━━━━━ DATASET CONTENT

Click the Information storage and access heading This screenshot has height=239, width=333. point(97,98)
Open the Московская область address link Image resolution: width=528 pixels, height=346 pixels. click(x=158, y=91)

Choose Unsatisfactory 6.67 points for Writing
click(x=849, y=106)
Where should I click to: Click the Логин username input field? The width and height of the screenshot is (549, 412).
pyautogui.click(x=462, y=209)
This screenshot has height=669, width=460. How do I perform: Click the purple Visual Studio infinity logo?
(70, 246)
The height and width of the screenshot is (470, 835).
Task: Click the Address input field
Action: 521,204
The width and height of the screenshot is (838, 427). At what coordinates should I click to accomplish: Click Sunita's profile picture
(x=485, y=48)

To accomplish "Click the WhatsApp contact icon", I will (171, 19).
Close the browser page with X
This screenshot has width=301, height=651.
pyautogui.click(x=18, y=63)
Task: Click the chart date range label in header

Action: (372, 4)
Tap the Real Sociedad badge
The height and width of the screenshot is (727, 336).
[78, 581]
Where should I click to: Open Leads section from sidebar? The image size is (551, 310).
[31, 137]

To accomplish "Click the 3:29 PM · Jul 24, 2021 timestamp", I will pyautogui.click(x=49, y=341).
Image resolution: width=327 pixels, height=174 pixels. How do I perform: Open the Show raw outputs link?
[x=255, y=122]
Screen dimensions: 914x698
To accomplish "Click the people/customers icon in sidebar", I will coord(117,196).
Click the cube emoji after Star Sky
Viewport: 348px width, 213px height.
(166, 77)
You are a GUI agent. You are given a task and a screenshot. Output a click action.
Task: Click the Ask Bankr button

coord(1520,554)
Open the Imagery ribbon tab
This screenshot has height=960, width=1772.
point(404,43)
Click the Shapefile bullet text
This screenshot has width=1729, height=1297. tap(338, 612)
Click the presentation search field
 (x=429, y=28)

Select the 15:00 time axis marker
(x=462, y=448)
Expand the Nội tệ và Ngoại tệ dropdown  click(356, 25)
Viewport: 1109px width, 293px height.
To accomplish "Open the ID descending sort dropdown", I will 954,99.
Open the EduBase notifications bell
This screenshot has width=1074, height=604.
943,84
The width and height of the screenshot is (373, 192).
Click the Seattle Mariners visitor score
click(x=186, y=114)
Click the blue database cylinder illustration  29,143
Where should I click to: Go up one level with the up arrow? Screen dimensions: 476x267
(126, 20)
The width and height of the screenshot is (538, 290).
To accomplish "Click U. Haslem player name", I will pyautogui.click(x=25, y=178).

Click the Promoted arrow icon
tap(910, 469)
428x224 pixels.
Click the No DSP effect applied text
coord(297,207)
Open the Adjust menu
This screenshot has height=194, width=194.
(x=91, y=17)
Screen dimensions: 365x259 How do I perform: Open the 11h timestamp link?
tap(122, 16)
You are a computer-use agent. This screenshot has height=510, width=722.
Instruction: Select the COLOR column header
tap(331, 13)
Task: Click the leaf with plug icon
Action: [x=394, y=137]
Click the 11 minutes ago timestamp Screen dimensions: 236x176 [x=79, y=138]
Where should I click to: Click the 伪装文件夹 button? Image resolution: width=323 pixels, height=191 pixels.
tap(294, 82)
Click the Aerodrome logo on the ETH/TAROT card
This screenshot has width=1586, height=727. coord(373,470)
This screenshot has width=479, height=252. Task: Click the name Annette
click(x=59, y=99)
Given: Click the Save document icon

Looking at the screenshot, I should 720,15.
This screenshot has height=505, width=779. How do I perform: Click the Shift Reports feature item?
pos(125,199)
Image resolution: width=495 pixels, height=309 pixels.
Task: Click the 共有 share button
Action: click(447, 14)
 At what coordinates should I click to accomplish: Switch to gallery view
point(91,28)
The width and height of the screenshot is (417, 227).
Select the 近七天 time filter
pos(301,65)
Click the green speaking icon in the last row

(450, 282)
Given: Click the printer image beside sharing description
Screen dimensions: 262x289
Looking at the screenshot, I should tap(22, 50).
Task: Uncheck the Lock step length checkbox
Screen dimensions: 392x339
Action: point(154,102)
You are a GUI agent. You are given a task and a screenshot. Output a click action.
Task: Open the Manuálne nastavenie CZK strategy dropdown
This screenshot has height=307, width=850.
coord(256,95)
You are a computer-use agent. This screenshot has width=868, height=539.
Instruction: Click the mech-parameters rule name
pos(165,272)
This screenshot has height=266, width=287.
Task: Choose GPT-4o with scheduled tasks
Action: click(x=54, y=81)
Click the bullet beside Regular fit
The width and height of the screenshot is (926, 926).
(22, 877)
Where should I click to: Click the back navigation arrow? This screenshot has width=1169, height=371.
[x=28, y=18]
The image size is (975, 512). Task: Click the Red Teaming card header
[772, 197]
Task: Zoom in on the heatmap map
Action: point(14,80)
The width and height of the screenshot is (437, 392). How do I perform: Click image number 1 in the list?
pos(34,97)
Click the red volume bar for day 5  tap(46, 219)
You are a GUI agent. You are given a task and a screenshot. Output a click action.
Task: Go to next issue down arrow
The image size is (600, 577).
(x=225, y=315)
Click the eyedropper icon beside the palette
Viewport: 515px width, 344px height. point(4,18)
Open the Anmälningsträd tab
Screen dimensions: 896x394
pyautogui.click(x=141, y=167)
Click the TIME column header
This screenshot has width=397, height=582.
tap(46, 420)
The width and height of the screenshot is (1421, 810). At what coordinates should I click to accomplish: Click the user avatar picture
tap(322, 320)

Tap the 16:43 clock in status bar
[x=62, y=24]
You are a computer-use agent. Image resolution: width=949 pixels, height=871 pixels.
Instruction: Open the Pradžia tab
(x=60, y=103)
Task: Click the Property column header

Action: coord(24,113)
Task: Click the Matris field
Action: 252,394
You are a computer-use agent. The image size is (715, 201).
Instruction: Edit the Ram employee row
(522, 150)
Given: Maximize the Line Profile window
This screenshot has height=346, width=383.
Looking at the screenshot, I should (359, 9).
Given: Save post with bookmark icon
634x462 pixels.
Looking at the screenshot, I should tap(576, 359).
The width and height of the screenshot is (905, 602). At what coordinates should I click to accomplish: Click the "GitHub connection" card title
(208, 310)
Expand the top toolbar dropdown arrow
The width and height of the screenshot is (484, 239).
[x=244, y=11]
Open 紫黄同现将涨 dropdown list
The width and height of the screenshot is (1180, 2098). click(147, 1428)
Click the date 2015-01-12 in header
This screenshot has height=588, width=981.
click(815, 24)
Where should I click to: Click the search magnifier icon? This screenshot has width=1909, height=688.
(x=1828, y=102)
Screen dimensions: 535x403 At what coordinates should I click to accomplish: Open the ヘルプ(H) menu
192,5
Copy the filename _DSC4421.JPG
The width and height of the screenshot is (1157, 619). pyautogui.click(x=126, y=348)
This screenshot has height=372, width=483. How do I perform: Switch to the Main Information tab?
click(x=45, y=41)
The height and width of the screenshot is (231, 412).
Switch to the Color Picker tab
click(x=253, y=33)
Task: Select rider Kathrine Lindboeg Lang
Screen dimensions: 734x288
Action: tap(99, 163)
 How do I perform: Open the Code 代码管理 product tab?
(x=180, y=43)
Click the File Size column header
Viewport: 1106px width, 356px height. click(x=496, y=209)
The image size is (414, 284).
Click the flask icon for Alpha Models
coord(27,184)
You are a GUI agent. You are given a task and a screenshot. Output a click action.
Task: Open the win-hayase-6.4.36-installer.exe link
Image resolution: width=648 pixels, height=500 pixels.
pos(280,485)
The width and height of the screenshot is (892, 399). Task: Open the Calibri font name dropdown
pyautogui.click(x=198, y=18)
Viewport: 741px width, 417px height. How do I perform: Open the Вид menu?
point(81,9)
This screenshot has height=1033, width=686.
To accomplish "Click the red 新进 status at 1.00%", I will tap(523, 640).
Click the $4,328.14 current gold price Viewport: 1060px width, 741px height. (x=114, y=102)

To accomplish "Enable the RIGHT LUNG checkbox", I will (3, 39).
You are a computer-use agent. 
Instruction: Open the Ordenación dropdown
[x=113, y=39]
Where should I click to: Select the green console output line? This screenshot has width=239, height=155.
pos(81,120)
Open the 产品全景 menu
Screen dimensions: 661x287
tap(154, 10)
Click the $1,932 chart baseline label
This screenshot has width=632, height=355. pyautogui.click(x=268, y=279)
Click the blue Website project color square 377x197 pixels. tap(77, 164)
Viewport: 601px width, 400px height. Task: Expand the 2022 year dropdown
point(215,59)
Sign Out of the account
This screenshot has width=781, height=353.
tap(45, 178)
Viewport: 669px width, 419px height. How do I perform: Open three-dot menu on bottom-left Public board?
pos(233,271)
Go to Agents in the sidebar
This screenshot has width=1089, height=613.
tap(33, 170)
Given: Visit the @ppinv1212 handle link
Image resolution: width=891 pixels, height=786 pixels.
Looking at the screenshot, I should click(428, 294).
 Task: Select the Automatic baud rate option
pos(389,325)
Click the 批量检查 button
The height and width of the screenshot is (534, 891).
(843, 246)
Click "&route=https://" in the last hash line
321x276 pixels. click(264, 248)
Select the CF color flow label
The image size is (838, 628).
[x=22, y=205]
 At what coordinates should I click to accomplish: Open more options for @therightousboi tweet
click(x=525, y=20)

━━━━━━━━━━

* TRY IT
Would you output, from the records above, exactly the run of lines that starts at the line containing "Screen dimensions: 365x259" and ends at the line containing "Given: Click the printer", and only that run?

* SOLUTION FOR THIS EXERCISE
Screen dimensions: 365x259 How do I perform: Open the 11h timestamp link?
tap(122, 16)
You are a computer-use agent. This screenshot has height=510, width=722.
Instruction: Select the COLOR column header
tap(331, 13)
Task: Click the leaf with plug icon
Action: [x=394, y=137]
Click the 11 minutes ago timestamp Screen dimensions: 236x176 [x=79, y=138]
Where should I click to: Click the 伪装文件夹 button? Image resolution: width=323 pixels, height=191 pixels.
tap(294, 82)
Click the Aerodrome logo on the ETH/TAROT card
This screenshot has width=1586, height=727. coord(373,470)
This screenshot has width=479, height=252. Task: Click the name Annette
click(x=59, y=99)
Given: Click the Save document icon

Looking at the screenshot, I should 720,15.
This screenshot has height=505, width=779. How do I perform: Click the Shift Reports feature item?
pos(125,199)
Image resolution: width=495 pixels, height=309 pixels.
Task: Click the 共有 share button
Action: click(447, 14)
 At what coordinates should I click to accomplish: Switch to gallery view
point(91,28)
The width and height of the screenshot is (417, 227).
Select the 近七天 time filter
pos(301,65)
Click the green speaking icon in the last row

(450, 282)
Given: Click the printer image beside sharing description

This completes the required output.